(Exercise input begins)

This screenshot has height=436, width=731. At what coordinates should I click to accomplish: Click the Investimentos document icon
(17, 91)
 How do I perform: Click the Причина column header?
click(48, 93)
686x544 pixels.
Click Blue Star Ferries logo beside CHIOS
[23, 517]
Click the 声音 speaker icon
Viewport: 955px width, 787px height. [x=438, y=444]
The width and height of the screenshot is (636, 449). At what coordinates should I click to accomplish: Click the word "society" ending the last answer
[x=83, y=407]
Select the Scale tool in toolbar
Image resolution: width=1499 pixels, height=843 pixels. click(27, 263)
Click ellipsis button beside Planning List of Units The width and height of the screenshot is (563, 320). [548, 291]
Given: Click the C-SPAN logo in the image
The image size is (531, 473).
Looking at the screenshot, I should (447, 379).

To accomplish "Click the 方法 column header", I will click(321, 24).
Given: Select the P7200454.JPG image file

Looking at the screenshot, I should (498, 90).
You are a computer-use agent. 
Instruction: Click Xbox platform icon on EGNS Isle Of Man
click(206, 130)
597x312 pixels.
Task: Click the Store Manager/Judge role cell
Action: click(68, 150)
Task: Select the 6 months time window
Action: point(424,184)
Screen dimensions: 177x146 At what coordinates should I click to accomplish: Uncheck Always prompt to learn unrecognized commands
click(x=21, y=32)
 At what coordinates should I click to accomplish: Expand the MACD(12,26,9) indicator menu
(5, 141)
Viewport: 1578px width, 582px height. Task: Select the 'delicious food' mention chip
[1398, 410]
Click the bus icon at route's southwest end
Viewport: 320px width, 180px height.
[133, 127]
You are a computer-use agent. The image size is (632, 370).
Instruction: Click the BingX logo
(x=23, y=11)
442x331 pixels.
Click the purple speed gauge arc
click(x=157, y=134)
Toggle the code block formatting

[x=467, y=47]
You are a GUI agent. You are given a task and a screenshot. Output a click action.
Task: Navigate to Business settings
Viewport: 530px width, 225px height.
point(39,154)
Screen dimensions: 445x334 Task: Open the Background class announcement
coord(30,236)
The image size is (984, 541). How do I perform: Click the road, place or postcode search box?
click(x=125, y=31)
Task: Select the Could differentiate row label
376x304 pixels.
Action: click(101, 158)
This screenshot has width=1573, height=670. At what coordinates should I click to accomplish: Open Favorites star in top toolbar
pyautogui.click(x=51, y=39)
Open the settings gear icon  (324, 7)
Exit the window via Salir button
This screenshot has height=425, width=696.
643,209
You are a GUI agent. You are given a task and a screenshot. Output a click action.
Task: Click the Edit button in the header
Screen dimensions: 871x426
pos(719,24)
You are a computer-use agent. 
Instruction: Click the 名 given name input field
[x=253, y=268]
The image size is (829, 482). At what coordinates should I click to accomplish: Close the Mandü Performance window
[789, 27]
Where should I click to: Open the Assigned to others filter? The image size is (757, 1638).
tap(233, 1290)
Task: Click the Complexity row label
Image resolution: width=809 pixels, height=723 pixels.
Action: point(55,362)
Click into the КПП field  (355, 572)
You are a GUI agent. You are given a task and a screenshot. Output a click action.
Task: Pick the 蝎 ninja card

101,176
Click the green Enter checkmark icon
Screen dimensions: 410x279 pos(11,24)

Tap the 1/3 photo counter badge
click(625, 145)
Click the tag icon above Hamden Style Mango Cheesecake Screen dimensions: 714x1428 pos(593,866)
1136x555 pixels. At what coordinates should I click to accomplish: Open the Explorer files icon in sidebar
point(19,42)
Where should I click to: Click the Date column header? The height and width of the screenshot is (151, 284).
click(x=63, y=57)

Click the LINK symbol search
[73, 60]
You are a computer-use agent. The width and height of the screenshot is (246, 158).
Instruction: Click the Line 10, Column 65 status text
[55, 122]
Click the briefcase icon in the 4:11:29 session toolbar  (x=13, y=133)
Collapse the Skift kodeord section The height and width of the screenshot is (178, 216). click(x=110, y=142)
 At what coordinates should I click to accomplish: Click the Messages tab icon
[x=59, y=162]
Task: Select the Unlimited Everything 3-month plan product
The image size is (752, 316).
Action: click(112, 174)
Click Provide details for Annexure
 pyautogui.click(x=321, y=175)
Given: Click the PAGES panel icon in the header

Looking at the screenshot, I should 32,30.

(Exercise input ends)

# [Task goal]
Tell how many lines above hold "settings", nothing more.

# [Answer section]
2